*** RECORDED INFORMATION
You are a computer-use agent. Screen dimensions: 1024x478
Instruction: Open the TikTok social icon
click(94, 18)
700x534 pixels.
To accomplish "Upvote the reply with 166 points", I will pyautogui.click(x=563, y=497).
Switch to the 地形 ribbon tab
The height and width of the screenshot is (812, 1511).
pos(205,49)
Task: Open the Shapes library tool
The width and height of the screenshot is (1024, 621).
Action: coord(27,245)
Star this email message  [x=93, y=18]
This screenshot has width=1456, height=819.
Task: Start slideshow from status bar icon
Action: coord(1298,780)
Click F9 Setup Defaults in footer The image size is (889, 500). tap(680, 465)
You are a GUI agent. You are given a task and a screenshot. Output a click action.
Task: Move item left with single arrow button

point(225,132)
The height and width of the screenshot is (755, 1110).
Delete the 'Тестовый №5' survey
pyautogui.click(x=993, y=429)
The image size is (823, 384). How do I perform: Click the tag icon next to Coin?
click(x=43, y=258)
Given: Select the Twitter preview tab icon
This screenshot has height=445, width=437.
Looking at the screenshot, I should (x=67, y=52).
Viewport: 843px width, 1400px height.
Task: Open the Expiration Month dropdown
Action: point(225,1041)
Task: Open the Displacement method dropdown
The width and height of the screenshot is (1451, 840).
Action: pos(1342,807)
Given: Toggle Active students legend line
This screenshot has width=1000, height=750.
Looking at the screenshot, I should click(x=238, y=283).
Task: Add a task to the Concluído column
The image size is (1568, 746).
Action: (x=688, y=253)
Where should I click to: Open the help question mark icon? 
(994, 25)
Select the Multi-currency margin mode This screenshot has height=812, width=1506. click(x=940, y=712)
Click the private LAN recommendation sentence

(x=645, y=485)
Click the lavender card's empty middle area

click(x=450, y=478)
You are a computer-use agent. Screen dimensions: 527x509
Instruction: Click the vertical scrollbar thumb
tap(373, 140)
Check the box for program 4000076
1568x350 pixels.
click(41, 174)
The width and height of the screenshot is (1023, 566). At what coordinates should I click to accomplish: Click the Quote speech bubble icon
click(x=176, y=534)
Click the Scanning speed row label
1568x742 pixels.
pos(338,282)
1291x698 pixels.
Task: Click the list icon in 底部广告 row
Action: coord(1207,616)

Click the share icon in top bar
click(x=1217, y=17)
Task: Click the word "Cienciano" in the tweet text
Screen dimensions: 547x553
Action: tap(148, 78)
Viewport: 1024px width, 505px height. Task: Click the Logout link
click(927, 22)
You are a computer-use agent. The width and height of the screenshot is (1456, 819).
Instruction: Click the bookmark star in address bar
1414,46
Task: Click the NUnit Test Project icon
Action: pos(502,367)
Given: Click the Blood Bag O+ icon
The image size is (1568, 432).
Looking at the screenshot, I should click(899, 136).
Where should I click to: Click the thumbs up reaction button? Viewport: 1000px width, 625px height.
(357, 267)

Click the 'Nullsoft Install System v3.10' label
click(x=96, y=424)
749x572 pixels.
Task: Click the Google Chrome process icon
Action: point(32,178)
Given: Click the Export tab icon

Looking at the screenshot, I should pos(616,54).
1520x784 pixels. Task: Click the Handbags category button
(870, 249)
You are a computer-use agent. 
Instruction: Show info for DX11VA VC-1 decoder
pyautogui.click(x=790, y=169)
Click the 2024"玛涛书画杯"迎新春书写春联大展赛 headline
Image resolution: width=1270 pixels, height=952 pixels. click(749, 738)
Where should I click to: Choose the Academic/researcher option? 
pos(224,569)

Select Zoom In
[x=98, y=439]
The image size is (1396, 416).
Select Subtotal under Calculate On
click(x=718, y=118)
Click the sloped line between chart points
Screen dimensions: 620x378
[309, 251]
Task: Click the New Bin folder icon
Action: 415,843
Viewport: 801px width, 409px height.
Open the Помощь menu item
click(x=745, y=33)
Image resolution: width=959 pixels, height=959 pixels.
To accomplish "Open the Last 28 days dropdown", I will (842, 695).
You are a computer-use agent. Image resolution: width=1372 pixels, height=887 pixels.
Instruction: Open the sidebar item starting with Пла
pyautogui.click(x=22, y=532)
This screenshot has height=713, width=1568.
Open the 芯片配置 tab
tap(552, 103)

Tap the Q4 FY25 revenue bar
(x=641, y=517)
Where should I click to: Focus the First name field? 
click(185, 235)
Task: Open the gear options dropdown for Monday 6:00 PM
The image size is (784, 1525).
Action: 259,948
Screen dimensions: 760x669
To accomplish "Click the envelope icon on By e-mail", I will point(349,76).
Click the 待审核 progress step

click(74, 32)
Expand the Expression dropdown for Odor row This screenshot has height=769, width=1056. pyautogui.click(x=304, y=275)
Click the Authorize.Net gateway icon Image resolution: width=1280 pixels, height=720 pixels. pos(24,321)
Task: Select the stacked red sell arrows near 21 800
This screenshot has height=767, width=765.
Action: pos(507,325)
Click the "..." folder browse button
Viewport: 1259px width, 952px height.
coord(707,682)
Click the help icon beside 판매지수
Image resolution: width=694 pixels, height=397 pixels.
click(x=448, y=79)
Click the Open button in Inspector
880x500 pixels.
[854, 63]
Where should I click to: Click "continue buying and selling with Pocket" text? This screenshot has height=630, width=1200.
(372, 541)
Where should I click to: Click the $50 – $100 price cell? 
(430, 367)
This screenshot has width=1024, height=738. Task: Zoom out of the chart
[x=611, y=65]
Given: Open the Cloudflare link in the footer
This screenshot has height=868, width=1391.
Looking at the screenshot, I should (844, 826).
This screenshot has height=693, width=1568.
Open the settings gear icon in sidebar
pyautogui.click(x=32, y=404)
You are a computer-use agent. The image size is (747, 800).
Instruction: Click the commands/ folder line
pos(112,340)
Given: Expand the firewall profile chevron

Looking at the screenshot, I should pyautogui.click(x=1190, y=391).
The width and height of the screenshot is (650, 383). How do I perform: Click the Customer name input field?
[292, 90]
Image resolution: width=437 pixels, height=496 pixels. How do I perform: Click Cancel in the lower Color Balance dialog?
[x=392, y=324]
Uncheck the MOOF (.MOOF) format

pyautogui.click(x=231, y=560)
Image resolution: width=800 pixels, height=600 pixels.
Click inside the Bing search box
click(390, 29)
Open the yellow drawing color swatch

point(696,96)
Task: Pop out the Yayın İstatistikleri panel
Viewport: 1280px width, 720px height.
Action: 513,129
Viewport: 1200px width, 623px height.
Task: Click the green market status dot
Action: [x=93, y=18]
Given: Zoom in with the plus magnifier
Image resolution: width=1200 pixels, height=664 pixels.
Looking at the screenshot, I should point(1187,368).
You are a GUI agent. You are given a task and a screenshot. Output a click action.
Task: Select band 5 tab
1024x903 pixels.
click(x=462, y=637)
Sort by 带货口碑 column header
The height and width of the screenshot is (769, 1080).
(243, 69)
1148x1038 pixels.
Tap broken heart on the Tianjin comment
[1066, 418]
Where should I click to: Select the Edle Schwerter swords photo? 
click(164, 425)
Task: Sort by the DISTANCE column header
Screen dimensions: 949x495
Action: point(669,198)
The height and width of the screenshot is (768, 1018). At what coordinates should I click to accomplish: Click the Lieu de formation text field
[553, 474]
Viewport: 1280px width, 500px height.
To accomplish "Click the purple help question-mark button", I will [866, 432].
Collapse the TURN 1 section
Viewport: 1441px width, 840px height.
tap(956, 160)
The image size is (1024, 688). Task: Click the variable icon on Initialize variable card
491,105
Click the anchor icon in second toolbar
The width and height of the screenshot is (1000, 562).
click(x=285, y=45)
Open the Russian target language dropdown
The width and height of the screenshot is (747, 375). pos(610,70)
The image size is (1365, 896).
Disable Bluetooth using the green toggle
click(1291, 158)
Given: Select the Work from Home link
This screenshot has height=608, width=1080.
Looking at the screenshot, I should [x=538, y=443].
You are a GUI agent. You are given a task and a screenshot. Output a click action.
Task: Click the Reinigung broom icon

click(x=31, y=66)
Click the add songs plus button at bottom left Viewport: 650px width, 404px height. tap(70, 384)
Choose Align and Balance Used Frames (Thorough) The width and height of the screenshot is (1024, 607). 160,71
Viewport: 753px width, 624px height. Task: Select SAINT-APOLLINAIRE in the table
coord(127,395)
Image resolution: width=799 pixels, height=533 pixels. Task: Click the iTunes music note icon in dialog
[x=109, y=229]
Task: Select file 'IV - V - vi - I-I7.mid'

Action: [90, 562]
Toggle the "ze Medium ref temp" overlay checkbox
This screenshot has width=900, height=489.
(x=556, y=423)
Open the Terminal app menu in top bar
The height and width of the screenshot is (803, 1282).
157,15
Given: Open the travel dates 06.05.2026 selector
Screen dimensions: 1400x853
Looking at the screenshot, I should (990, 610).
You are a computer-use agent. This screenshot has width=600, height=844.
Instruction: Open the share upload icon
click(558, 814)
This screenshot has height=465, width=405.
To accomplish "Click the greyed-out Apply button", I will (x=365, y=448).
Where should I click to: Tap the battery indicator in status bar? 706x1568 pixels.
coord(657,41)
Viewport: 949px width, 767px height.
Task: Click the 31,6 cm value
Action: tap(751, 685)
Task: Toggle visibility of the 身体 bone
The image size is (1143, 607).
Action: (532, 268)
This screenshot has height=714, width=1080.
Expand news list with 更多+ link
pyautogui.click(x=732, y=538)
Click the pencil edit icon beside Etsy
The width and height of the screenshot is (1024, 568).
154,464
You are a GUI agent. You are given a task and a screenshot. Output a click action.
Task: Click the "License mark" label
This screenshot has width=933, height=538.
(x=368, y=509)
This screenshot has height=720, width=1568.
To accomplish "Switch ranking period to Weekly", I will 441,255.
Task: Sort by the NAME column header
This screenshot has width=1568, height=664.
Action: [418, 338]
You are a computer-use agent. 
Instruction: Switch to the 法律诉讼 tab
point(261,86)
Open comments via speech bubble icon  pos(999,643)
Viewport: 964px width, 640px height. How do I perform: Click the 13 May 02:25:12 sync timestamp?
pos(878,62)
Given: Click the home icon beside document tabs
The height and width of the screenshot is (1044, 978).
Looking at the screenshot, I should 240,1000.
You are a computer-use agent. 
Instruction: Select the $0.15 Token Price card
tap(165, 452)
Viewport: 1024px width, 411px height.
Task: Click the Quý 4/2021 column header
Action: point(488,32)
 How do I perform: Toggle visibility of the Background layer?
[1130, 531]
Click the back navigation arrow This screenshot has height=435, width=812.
******
*WHAT YOU SHOULD DO*: Your answer should consist only of the lines above between the line holding "The height and width of the screenshot is (768, 1018)." and the line holding "Choose Align and", inclusive, each transcribed exactly.

*RESULT BELOW*:
The height and width of the screenshot is (768, 1018). At what coordinates should I click to accomplish: Click the Lieu de formation text field
[553, 474]
Viewport: 1280px width, 500px height.
To accomplish "Click the purple help question-mark button", I will [866, 432].
Collapse the TURN 1 section
Viewport: 1441px width, 840px height.
tap(956, 160)
The image size is (1024, 688). Task: Click the variable icon on Initialize variable card
491,105
Click the anchor icon in second toolbar
The width and height of the screenshot is (1000, 562).
click(x=285, y=45)
Open the Russian target language dropdown
The width and height of the screenshot is (747, 375). pos(610,70)
The image size is (1365, 896).
Disable Bluetooth using the green toggle
click(1291, 158)
Given: Select the Work from Home link
This screenshot has height=608, width=1080.
Looking at the screenshot, I should [x=538, y=443].
You are a GUI agent. You are given a task and a screenshot. Output a click action.
Task: Click the Reinigung broom icon

click(x=31, y=66)
Click the add songs plus button at bottom left Viewport: 650px width, 404px height. tap(70, 384)
Choose Align and Balance Used Frames (Thorough) The width and height of the screenshot is (1024, 607). 160,71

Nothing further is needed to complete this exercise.